Instructions to follow: Lines from the one containing "The height and width of the screenshot is (866, 1400)." through the last line of the data are to be returned exactly, both ends included, minus any pictures.
*** Exercise materials
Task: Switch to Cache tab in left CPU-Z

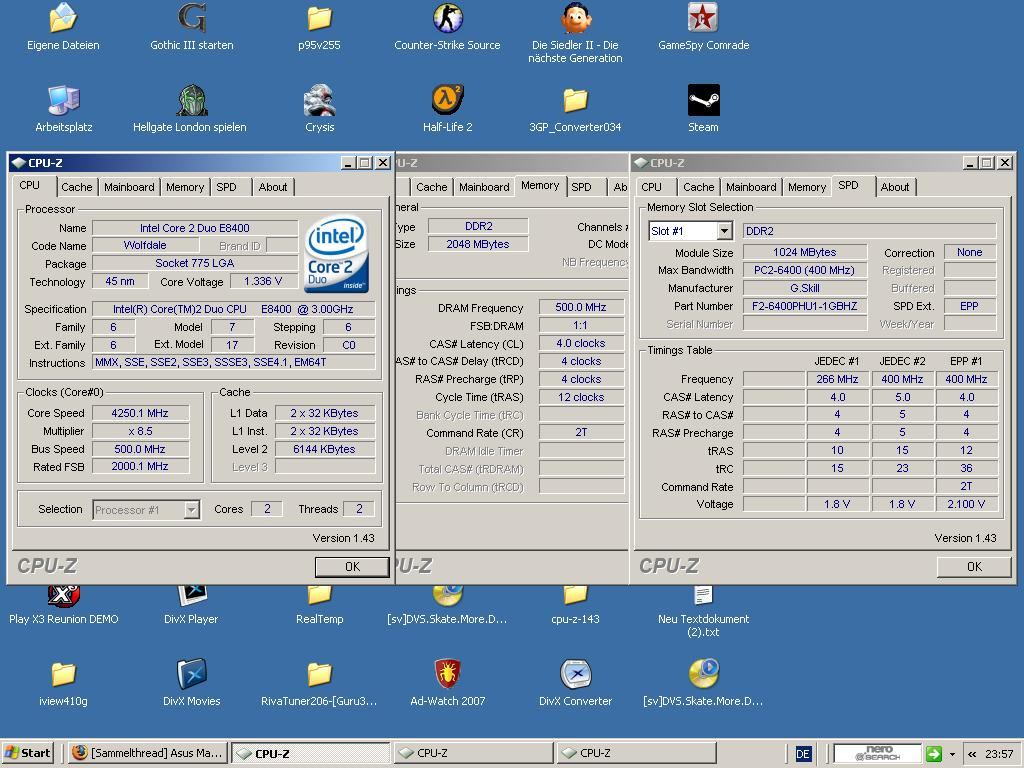Action: coord(76,187)
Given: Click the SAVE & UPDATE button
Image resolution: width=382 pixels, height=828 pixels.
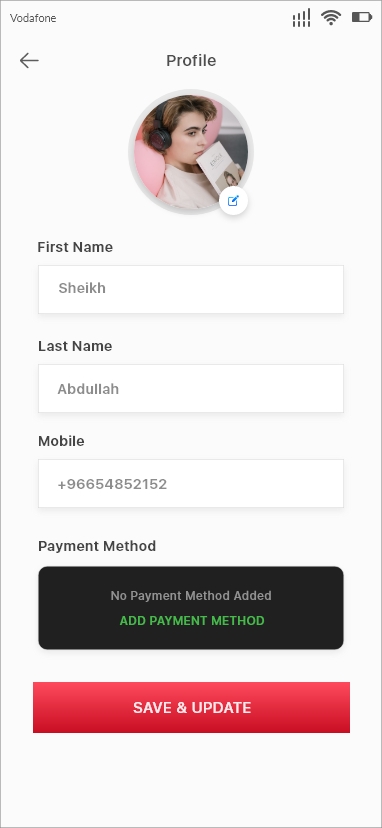Looking at the screenshot, I should 191,707.
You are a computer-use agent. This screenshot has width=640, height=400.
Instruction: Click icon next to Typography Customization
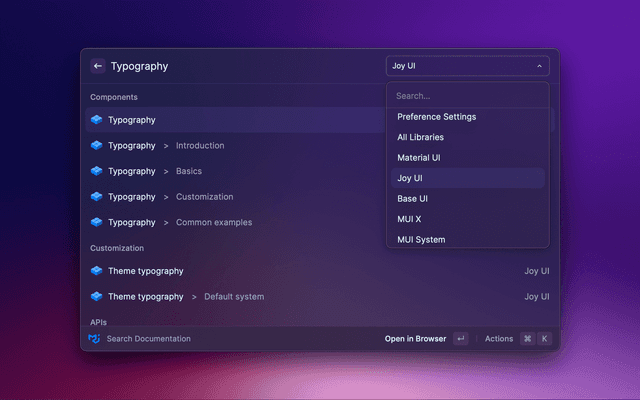pyautogui.click(x=96, y=197)
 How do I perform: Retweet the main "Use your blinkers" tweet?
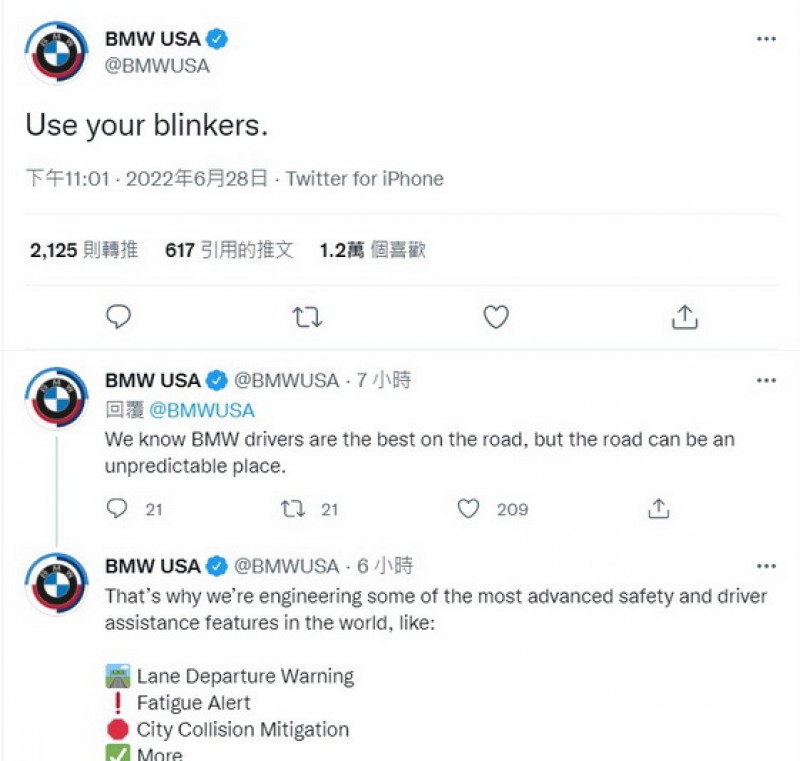pyautogui.click(x=307, y=317)

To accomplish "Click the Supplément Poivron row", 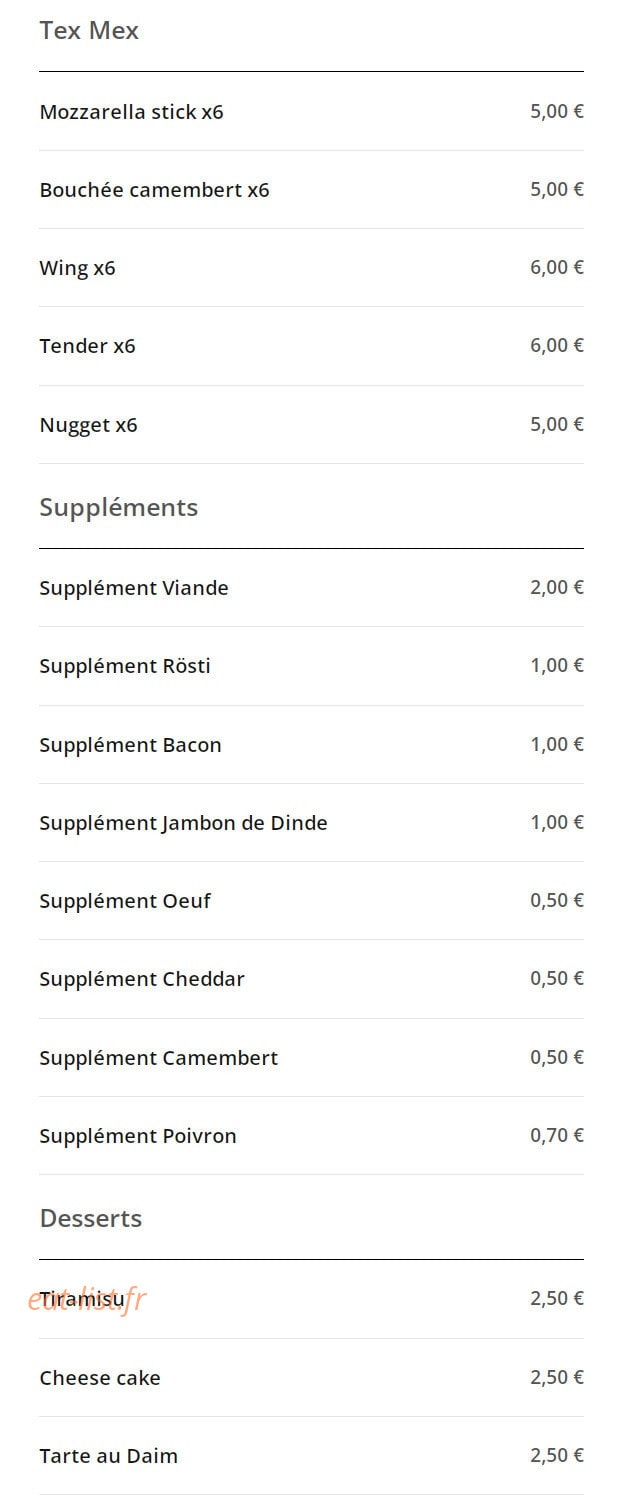I will tap(311, 1136).
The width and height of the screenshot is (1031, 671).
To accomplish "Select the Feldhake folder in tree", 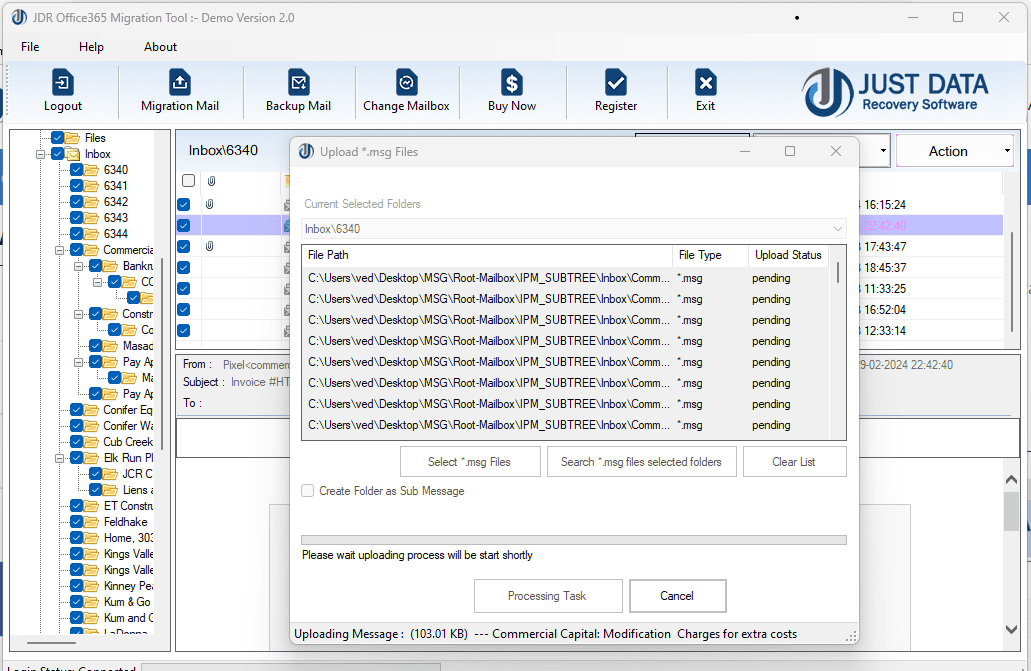I will coord(125,522).
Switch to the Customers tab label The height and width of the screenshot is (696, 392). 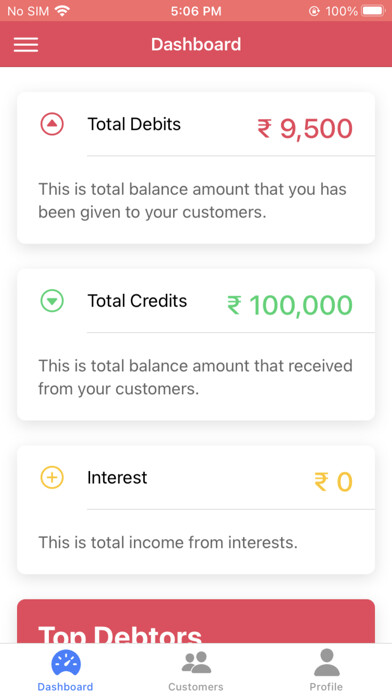196,687
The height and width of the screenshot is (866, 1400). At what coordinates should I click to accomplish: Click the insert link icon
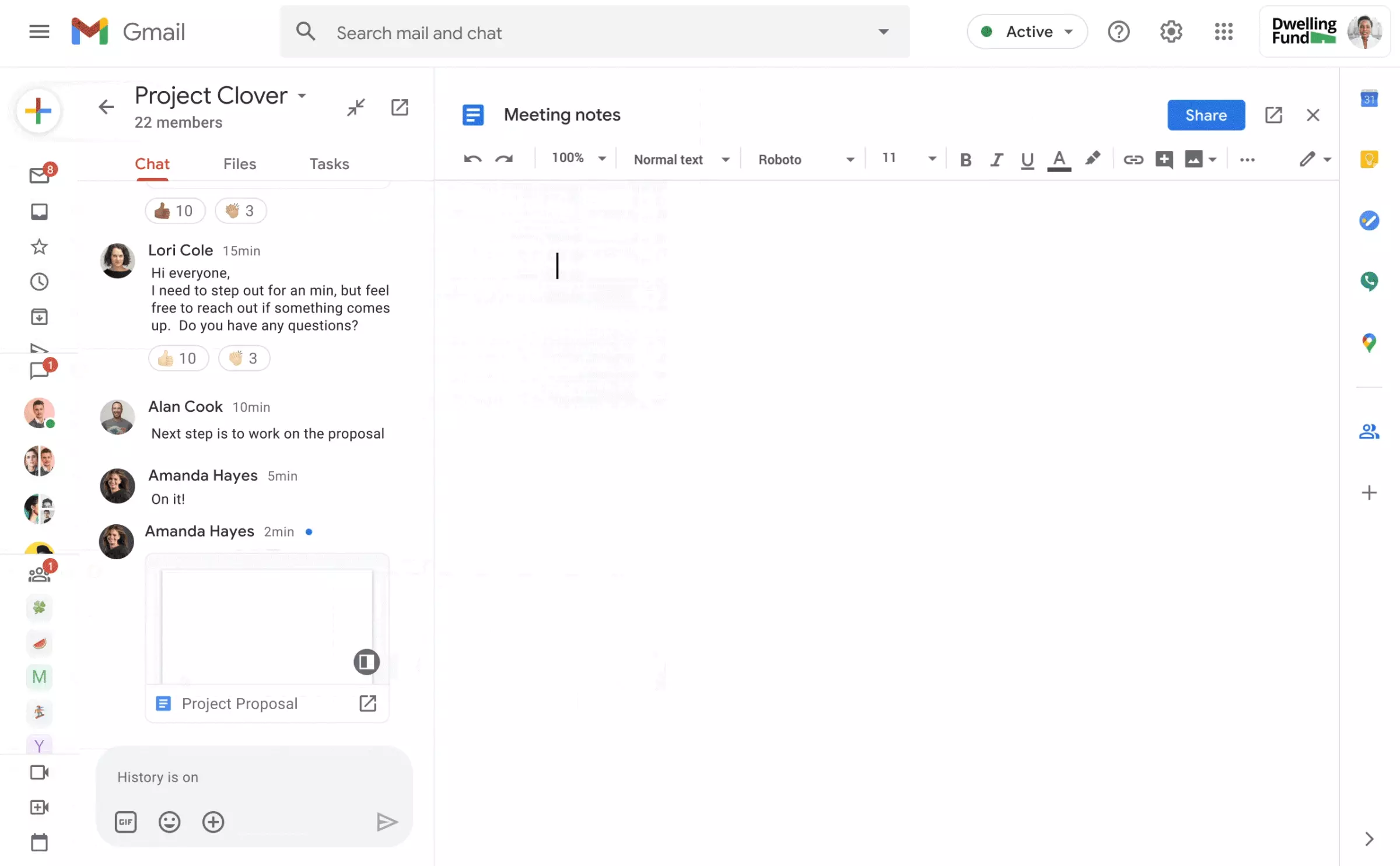(1131, 158)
******
Task answer:
The height and width of the screenshot is (866, 1400). At what coordinates should I click to accomplish: Click the insert link icon
(1131, 158)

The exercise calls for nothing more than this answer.